As Russians Fiddle in Palmyra, ISIS Advances
Russia pulled out all the stops last week to honor an officer from its special forces who was killed in Syria.
Alexander Prokhorenko died during the fighting in Palmyra in March. After being surrounded by ISIS forces, he ordered an airstrike against himself rather than being killed or captured. The 25-year-old was dubbed the “Russian Rambo” by his country’s state media.
His body was flown to Moscow upon Russian President Vladimir Putin's orders, who posthumously awarded Pokhorenko the country’s highest medal, Hero of the Russian Federation. The body was received by an honor guard at a Moscow airport, and Defense Minister Sergei Shoigu and other top brass paid their respects.
The body was then flown to Prokhorenko’s home village of Gorodki, 1,200 km east of the Russian capital, where it was laid to rest.
What made the “Russian Rambo” so important? None of the other Russian soldiers who died until then in Syria have received the honors he did.
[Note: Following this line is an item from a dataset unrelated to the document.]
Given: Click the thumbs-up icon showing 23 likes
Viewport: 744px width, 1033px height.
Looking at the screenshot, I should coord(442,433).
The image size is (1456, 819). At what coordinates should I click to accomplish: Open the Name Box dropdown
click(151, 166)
Moscow has not even released the number of solders killed.
DEBKA Weekly’s military sources and its sources in Moscow report that the gesture was Putin’s way of informing his people that Russian ground troops are taking part in the war, even though he had promised they would not be doing so, and that there are losses.
Prokhorenko was a member of Russia’s Spetsnaz special forces that arrived in Syria in the first half of October 2015 at the start of Moscow’s military intervention in Syria. At first, the Kremlin claimed they were only deployed to protect the Russian bases and units, and not to fight in the war. Shortly afterwards it became clear that the Spetsnaz troops were the ones directing the airstrikes by Russian bombers and warplanes around the country.
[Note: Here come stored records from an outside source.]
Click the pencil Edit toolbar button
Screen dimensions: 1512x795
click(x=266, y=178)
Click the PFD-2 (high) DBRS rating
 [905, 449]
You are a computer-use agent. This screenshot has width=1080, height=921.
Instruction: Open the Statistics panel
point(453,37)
There is no doubt that the battle for the capture of the city of Palmyra from ISIS was a turning point in the involvement of Russian ground troops in the war. It was clear to the Russian commands in Moscow and Latakia that Syrian President Bashar Assad was not ready to allocate the forces needed for the campaign. They also suspected, as they still do today, that Assad has secret understandings with ISIS under which the two sides will avoid attacking each other. Either way, it was clear that if they wanted to capture Palmyra and the surrounding area they would have no choice but to use Russian ground troops.
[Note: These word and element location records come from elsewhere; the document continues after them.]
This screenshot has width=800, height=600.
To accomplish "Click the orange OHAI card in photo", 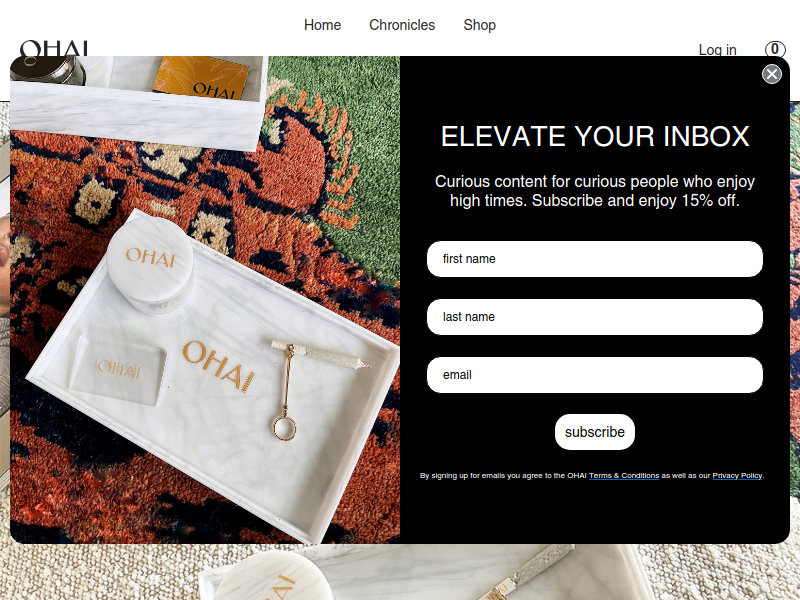I will point(201,78).
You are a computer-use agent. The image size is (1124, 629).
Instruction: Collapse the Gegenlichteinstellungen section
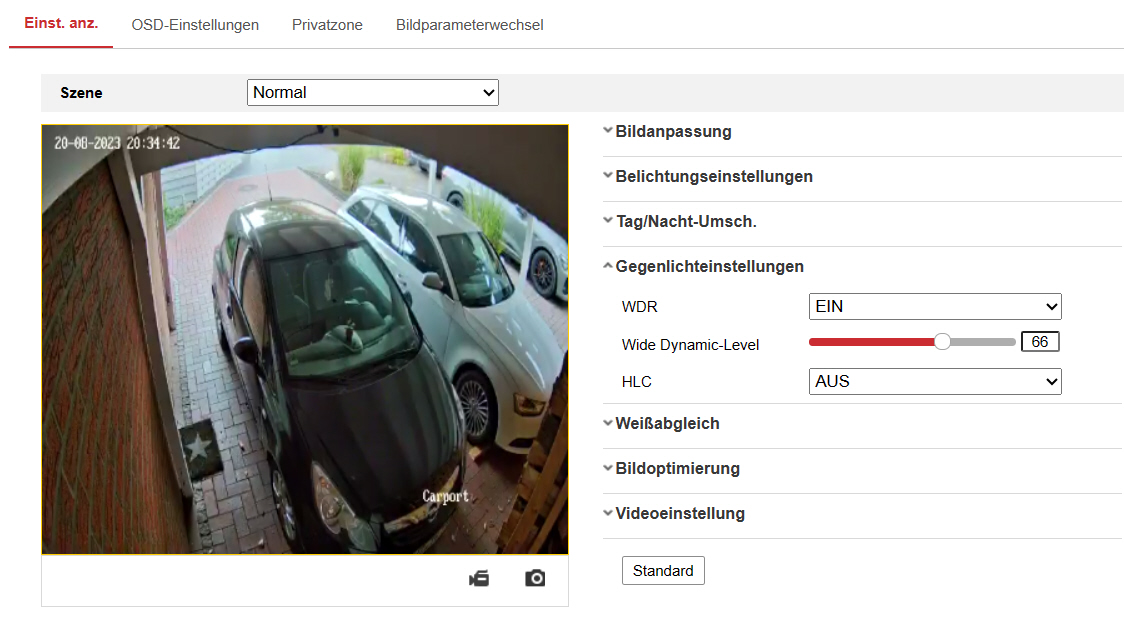[709, 267]
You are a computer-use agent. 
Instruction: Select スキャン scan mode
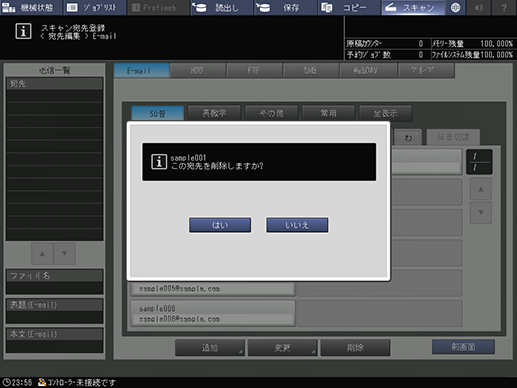coord(413,7)
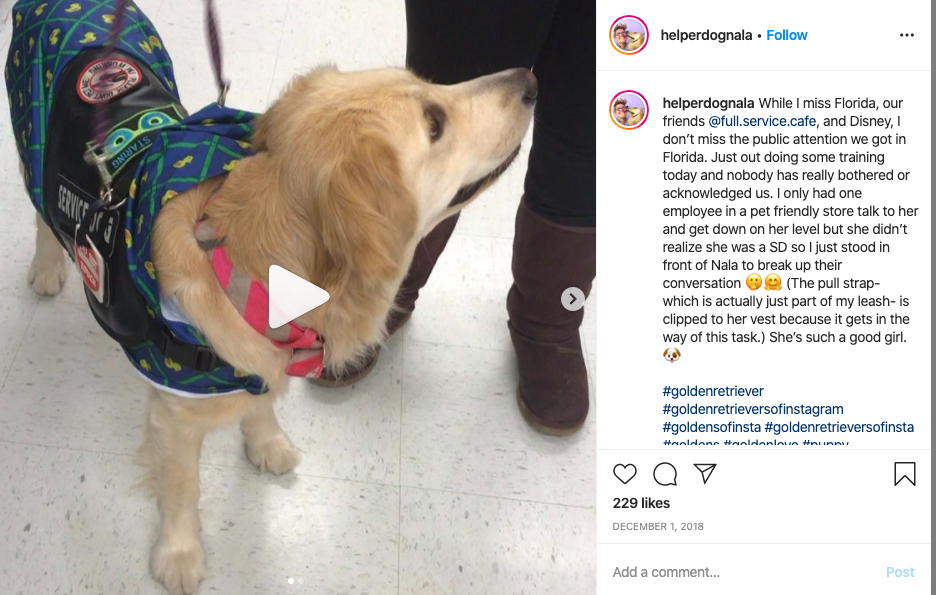Open the #goldenretriever hashtag
The width and height of the screenshot is (936, 595).
(713, 391)
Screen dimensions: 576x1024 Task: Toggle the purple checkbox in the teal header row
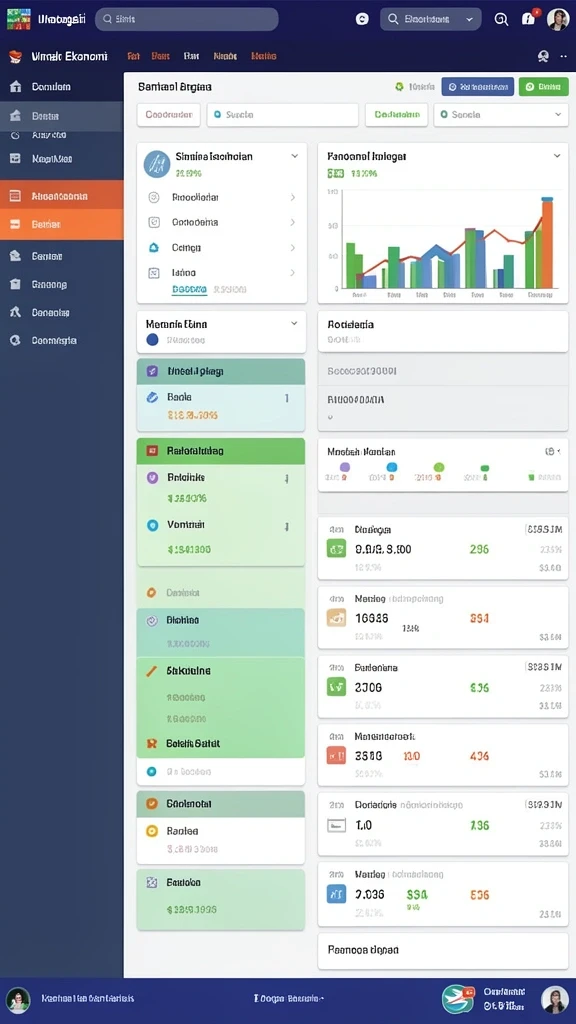point(152,371)
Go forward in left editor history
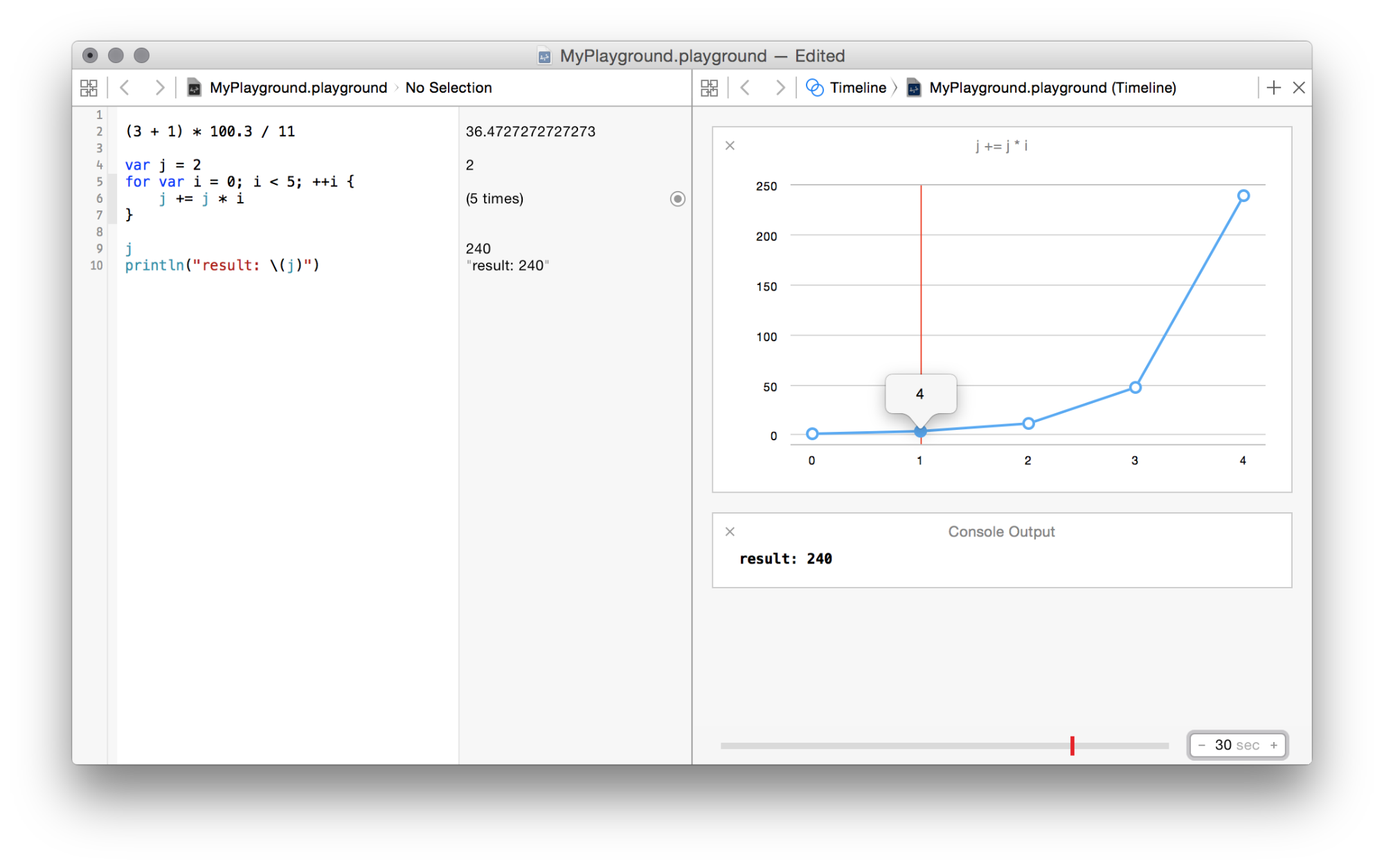The image size is (1384, 868). tap(159, 88)
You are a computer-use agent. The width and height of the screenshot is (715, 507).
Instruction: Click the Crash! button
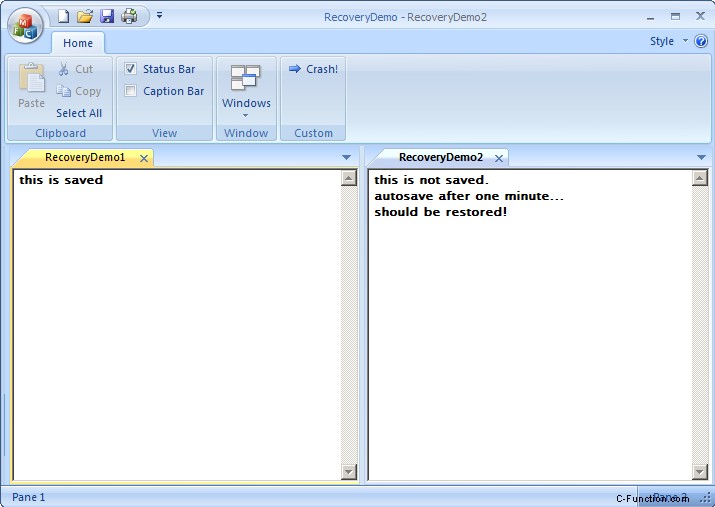[313, 69]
DEBKA Weekly’s military sources disclose that the fight for the city was completely different from its description in the Western and Russian media. There were no Russian or Syrian attacks in the conquest of Palmyra. Whenever ISIS saw Spetsnaz forces, they took flight.
It was not by chance that on May 6, the same day Prokhorenko’s funeral was held, the Russian air force flew the country’s premier orchestra, the Mariinsky Theater Orchestra, and a group of famous conductors led by the well-known Valery Gergiev, to Palmyra for a gala concert at the ancient city’s Roman amphitheater.
Putin wanted to show that Russia is ready to make sacrifices in order to restore civilization in Syria, but people in Russia and the West showed little interest.
ISIS was not impressed. As the Russian fiddled the Islamists lunched on Wednesday May 11 a surprise offensive to retake Palmyra.